What’s on top of the infrastructure, traditional or digital, matters less than what runs underneath it. “The interesting part is the pipe, not the wrapper,” she said. Reliable settlement, institutional-grade compliance, and interoperability with existing workflows are what make assets usable, not their format.
Trust has become the defining test of payment infrastructure, more than speed. “The biggest shift in payments infrastructure isn’t speed, it’s trust,” said Albert Dadon, Founder and CEO of AEREDIUM Holdings. His company is running a live test of that proposition through the Lava Tokenization Sandbox, working with the Lava Foundation and Bretagne Holding Limited on settlement infrastructure around Alba Bay, a $5.4 billion real estate development in the Dominican Republic.

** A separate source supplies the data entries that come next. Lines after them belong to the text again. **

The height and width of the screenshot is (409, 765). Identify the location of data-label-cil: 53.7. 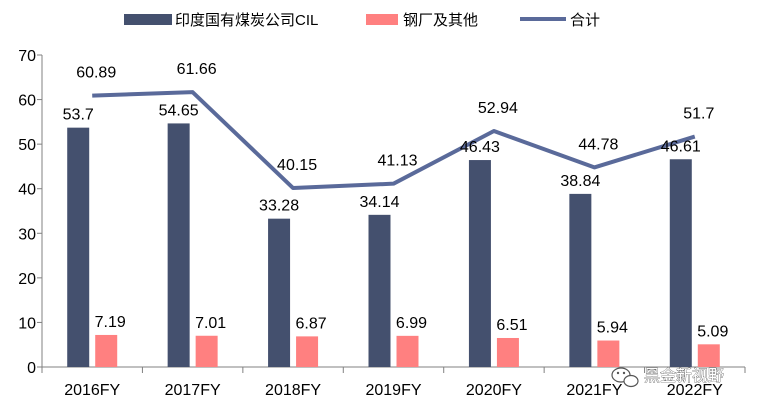
(78, 116). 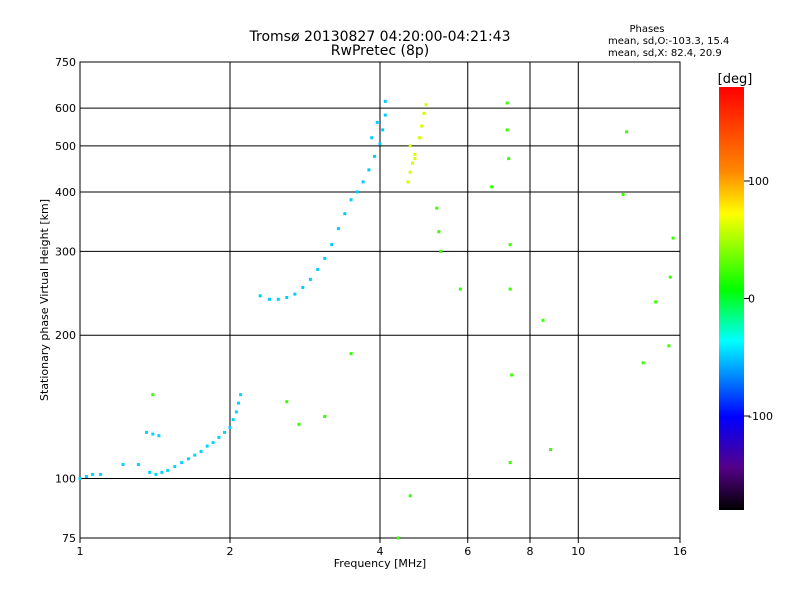 What do you see at coordinates (758, 182) in the screenshot?
I see `colorbar-tick-label: 100` at bounding box center [758, 182]. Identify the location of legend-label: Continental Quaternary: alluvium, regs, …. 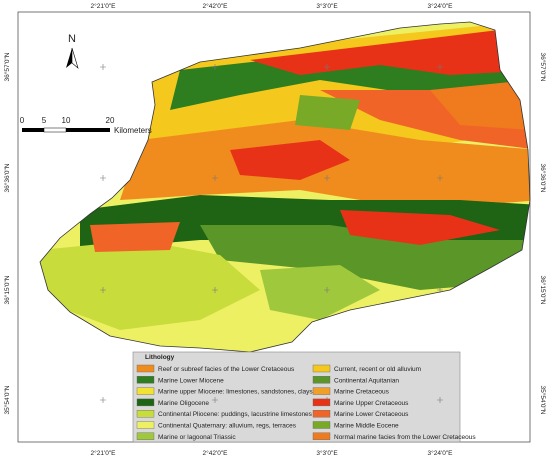
(228, 426).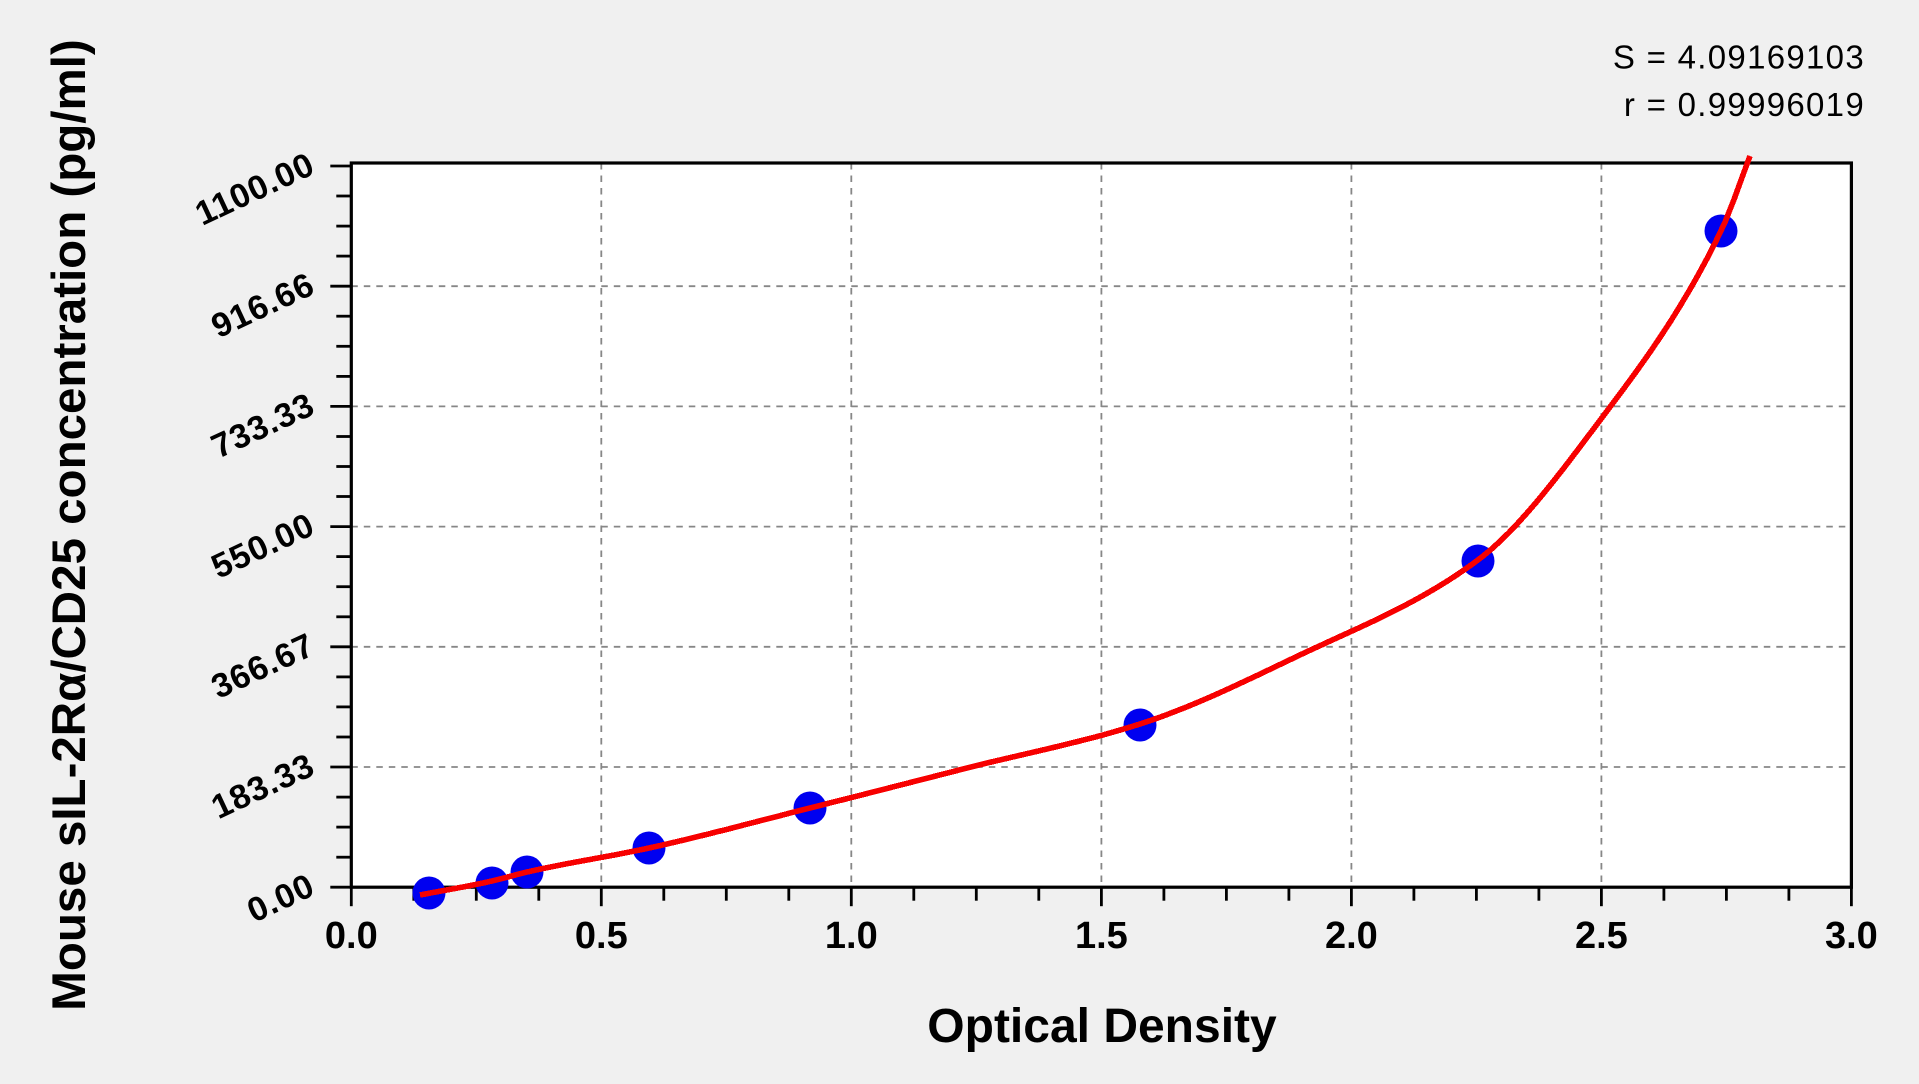  What do you see at coordinates (1602, 936) in the screenshot?
I see `svg-text: 2.5` at bounding box center [1602, 936].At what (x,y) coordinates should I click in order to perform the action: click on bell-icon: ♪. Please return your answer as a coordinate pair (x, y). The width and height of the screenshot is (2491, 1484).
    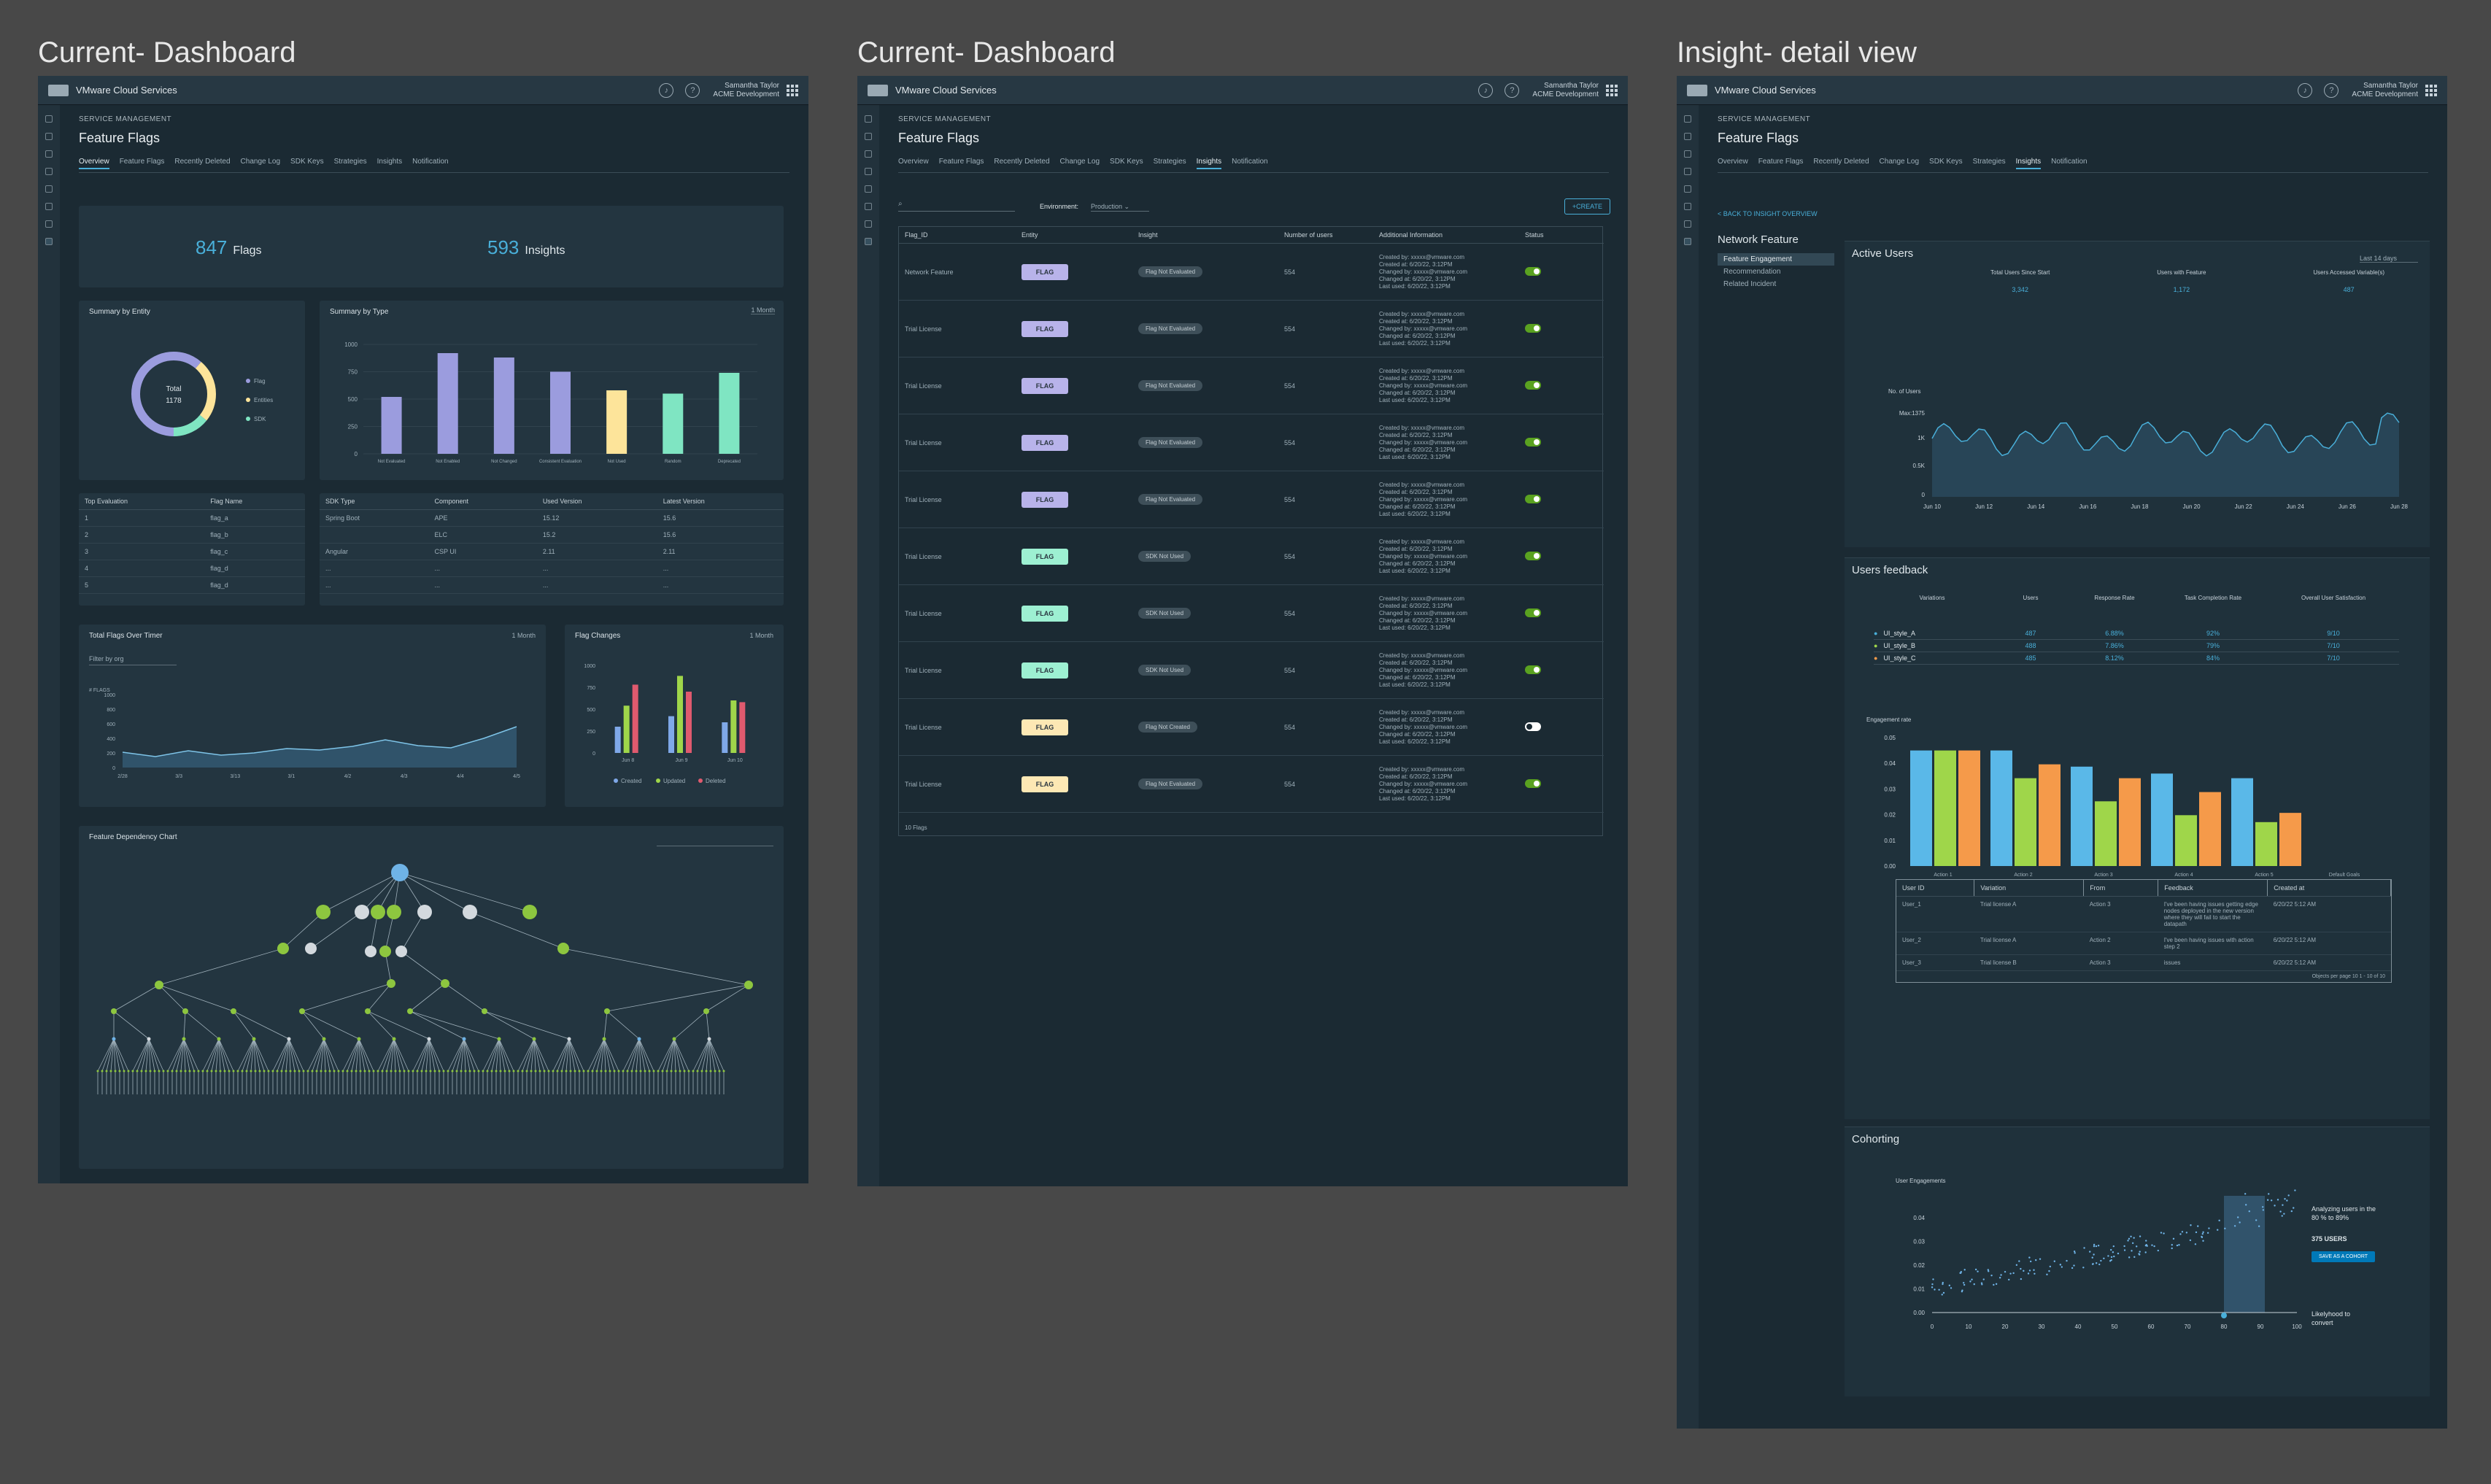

The test lets investors buy in using bank transfers, cards, or stablecoins, while developers get a single auditable settlement regardless of which payment method was used.
One technical approach being tested at AEREDIUM is distributed signing: spreading transaction authority across independent hardware so no single machine or employee can move funds unilaterally. “When you combine distributed signing with attested execution, you get payment rails where trust is a mathematical property of the system rather than a promise from an intermediary,” Dadon said.
What this means for investors watching the space
Payment infrastructure doesn’t get much press. The systems do their job quietly, and nobody writes about them when they work. But a lot of serious money is moving into the companies building this layer of the financial system right now: banks, payment networks, cloud providers, fintech firms, and cybersecurity companies are all competing to own pieces of it.
Tracking product announcements won’t tell you much. Every company in this space will claim real-time capabilities and AI integration. What’s harder to see from the outside is who’s actually building the connective infrastructure that lets existing capital and assets plug into faster, more continuous markets without everything having to be rebuilt. That’s the harder engineering problem, and it’s where the lasting competitive edges are going to come from.
Getting fast is something every company in this space can claim. Getting trusted at the institutional level is the harder problem, and it’s the one that will determine who actually wins. Most of this work is happening well below the surface of anything consumers will notice, which is exactly where infrastructure competition usually plays out.